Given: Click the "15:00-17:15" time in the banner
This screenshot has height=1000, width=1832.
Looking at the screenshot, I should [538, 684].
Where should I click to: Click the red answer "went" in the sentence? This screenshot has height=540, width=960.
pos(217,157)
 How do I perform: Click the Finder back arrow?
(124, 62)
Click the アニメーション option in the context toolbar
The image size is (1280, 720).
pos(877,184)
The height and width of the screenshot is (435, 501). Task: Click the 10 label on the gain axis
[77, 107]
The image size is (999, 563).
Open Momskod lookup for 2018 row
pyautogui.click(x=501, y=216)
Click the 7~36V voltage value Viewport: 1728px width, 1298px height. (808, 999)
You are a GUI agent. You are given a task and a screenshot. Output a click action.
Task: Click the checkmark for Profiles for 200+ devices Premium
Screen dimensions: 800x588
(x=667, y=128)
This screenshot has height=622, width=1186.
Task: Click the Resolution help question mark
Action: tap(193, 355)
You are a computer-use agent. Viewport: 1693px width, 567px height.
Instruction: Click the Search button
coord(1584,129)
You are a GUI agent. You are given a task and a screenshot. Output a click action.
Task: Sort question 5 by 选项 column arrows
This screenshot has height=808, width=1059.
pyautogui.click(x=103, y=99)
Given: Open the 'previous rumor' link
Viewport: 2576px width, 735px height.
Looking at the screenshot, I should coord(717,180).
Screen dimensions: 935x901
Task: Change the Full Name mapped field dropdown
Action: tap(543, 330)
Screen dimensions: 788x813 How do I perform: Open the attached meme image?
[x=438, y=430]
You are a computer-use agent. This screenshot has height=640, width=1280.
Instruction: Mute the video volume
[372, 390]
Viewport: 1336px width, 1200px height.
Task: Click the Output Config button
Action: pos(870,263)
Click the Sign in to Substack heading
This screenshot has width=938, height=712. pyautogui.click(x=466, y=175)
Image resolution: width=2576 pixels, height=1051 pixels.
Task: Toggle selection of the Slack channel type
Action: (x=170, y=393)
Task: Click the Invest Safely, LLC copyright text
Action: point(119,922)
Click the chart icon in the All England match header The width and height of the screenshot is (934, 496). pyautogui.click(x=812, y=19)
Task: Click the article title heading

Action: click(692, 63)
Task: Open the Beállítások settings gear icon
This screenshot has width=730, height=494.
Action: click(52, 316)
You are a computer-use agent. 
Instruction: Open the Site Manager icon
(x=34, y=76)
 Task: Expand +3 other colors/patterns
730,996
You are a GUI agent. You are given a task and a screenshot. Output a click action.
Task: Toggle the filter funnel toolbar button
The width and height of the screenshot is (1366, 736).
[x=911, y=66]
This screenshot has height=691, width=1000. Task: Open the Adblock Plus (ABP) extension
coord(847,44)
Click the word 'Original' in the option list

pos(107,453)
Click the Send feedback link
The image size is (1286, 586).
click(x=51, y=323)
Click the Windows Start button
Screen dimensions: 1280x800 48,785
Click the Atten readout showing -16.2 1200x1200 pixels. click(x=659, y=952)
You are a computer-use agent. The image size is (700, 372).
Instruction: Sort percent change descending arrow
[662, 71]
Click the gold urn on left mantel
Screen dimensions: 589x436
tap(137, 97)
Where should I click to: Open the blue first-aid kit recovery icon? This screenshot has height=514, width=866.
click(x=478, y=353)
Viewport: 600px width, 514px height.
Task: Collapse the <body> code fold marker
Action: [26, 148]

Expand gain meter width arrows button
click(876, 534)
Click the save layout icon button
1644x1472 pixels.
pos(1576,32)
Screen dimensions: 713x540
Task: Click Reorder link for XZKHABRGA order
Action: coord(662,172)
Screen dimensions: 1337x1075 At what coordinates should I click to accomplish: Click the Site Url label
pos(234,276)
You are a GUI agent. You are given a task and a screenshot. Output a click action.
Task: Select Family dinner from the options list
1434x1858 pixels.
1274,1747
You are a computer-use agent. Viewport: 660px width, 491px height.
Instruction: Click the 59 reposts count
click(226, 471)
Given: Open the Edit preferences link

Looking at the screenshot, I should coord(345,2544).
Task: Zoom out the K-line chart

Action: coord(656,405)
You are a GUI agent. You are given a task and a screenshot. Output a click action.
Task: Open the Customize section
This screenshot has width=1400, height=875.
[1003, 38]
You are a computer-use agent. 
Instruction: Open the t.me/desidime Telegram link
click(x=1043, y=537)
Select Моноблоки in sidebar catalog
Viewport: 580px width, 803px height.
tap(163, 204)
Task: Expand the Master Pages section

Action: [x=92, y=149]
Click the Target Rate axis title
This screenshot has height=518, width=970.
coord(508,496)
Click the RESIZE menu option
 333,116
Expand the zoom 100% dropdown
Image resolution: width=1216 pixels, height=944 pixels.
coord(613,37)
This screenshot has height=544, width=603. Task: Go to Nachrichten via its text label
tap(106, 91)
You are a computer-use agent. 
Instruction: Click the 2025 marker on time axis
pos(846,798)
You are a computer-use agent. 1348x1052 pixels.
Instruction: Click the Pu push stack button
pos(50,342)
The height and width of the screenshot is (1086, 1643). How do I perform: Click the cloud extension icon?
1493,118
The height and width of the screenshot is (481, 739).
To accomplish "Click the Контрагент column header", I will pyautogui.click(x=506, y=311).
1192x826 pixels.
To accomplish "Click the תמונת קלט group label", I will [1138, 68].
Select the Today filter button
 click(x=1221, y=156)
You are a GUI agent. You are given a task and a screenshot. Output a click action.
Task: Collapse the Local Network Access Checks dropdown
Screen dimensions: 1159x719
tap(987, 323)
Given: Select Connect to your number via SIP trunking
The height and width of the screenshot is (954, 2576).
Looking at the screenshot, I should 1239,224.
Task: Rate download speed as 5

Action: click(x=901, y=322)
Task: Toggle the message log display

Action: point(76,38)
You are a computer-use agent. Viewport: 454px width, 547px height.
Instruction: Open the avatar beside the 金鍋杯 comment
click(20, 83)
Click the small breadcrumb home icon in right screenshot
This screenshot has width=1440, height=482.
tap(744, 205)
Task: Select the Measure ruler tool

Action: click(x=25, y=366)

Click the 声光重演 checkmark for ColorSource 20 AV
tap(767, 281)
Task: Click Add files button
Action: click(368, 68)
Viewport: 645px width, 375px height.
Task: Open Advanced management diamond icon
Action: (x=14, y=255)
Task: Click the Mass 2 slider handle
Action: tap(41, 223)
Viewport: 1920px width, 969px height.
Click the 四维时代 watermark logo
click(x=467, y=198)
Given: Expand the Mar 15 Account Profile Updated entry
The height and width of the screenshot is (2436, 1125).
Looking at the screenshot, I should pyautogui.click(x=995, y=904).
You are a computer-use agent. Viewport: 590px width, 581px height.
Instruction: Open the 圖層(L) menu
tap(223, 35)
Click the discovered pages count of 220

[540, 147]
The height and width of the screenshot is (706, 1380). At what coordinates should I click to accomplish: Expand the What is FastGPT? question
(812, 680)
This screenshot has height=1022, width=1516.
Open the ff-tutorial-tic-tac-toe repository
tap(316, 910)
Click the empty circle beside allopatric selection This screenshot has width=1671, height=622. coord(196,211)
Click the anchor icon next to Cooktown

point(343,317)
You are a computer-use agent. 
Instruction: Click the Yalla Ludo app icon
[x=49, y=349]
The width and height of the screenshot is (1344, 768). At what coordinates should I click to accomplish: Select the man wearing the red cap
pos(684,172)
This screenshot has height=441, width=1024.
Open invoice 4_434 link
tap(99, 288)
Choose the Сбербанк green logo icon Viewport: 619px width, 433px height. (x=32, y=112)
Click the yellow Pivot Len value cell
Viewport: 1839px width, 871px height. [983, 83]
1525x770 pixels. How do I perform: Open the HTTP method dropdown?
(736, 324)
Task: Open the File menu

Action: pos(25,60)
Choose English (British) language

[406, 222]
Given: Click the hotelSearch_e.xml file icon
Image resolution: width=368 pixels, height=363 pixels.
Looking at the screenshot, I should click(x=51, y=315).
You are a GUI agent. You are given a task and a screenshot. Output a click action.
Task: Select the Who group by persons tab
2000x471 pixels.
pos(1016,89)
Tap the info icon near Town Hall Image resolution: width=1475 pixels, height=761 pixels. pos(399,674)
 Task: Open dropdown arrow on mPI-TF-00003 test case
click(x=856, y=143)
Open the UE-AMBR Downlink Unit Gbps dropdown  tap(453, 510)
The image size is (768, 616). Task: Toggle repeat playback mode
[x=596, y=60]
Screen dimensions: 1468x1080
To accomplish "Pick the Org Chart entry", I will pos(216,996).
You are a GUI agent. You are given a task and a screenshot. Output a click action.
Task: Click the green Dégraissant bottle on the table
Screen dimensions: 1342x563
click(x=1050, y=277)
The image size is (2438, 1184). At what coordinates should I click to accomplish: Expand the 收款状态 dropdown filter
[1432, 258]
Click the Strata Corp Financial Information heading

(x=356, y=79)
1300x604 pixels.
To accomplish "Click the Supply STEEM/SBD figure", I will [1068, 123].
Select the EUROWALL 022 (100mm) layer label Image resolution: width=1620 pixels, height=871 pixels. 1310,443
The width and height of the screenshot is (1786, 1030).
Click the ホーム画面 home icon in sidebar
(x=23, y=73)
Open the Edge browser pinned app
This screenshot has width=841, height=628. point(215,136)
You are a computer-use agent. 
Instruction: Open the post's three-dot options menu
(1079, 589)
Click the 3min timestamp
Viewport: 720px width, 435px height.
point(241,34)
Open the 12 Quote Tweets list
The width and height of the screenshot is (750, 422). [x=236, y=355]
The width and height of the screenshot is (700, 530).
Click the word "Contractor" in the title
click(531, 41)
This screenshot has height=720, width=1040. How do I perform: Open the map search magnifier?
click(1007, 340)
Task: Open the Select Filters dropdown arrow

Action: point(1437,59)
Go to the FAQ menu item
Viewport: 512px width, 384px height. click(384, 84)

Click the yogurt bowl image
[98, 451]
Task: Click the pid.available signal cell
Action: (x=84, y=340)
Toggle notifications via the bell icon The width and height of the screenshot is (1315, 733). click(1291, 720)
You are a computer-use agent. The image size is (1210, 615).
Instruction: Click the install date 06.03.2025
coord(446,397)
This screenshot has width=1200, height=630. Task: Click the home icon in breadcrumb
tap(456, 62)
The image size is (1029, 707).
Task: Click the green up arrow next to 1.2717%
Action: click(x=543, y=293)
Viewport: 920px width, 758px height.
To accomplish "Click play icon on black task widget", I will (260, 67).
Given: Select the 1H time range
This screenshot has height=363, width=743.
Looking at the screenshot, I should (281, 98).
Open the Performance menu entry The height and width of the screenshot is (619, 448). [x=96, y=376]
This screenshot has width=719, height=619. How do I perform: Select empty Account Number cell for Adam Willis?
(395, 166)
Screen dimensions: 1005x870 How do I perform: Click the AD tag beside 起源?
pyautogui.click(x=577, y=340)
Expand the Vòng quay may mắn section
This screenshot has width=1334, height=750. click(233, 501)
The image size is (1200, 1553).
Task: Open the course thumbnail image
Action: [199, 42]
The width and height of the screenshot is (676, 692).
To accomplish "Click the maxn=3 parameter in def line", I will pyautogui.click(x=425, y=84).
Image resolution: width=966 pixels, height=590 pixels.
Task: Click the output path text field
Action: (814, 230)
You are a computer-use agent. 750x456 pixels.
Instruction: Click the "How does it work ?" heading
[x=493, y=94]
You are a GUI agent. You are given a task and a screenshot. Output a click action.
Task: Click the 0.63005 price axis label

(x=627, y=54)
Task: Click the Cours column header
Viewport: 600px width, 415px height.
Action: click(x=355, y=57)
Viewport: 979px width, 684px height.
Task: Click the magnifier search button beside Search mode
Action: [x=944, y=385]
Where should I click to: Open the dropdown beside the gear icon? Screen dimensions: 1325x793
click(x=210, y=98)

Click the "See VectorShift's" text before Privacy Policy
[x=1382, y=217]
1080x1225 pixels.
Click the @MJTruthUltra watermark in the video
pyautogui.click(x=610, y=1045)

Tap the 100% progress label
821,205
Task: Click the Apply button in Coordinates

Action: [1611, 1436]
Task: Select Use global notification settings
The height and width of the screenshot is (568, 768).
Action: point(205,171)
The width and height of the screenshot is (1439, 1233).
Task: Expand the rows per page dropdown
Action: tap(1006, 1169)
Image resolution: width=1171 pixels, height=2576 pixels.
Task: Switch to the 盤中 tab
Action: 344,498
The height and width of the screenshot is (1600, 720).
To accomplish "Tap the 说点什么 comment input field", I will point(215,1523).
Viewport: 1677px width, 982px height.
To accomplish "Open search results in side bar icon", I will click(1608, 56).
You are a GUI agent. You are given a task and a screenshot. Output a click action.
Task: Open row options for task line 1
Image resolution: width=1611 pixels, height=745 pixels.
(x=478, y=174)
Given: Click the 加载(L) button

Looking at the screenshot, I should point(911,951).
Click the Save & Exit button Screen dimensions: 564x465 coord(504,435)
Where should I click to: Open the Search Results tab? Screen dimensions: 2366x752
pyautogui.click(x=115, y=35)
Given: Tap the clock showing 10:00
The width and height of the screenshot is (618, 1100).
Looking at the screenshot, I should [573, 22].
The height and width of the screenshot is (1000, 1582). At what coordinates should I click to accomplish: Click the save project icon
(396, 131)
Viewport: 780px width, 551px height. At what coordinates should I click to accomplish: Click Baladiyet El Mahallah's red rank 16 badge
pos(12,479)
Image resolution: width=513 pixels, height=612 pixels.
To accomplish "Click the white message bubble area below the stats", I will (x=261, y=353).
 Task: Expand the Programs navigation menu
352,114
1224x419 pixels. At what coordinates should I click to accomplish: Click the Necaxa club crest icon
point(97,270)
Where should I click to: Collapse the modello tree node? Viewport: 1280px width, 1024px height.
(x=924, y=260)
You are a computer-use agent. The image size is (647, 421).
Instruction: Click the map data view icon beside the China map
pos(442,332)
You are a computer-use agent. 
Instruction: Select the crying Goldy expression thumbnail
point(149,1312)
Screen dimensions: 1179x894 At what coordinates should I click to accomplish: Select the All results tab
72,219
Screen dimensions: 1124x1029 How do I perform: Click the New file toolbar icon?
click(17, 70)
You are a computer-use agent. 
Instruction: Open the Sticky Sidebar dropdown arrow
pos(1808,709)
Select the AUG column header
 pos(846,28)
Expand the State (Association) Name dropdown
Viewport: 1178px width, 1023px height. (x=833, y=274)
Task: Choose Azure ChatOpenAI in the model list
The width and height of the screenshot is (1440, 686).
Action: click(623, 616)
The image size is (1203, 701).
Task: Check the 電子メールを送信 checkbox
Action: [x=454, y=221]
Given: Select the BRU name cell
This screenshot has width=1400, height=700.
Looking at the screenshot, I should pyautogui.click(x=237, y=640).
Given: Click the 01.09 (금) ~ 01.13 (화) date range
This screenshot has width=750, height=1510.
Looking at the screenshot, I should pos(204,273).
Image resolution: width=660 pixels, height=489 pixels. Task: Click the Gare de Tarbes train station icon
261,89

+--

WHAT IS REQUIRED: Read through the entries above and copy each line that has the string "showing" in it.

EXERCISE OUTPUT:
Click the Atten readout showing -16.2 1200x1200 pixels. click(x=659, y=952)
Given: Tap the clock showing 10:00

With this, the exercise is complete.